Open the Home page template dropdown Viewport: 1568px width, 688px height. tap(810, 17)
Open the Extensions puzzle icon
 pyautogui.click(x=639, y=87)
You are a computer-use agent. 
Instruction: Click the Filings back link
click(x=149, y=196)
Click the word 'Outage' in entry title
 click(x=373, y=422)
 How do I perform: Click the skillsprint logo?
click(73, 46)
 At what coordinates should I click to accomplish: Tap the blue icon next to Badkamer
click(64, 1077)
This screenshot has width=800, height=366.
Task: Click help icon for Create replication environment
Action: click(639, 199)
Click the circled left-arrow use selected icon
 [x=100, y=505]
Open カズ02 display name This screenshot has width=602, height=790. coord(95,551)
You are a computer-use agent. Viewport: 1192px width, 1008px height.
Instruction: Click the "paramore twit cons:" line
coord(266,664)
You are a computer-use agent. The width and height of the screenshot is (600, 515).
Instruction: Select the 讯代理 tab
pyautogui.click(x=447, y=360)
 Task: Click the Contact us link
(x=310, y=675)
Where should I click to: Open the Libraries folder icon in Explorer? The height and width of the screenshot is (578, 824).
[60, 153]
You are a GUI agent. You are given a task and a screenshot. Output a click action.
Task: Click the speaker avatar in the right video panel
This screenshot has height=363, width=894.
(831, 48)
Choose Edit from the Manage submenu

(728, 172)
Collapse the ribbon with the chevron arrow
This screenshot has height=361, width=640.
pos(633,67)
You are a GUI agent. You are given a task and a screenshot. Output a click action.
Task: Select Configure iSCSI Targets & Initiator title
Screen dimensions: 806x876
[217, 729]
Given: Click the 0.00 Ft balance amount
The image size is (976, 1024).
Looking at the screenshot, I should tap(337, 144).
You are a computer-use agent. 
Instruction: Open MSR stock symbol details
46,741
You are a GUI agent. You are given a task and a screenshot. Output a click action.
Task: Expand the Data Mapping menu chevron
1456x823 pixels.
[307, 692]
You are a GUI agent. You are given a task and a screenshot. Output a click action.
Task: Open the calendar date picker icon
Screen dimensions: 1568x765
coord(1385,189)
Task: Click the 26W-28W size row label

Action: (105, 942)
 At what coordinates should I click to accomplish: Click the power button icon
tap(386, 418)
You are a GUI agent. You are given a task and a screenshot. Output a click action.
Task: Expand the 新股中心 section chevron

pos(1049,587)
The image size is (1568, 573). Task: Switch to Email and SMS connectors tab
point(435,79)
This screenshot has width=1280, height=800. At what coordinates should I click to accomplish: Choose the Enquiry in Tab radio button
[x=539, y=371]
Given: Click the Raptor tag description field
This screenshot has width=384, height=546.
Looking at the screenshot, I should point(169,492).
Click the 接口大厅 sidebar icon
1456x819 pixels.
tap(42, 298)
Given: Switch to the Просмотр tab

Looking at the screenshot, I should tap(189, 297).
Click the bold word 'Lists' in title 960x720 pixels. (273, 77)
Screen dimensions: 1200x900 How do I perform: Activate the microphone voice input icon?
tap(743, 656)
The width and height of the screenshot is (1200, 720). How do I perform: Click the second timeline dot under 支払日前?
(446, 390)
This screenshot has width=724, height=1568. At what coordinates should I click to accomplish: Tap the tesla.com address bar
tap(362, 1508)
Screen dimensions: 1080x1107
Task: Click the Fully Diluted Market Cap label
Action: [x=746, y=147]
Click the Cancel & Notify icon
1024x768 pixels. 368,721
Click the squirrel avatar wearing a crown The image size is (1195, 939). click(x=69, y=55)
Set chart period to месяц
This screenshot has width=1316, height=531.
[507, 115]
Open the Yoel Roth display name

= What is required =
Only lines that contain the string "name" count; pick each one out of the records and copy it.

= Exercise answer =
Open カズ02 display name This screenshot has width=602, height=790. coord(95,551)
Open the Yoel Roth display name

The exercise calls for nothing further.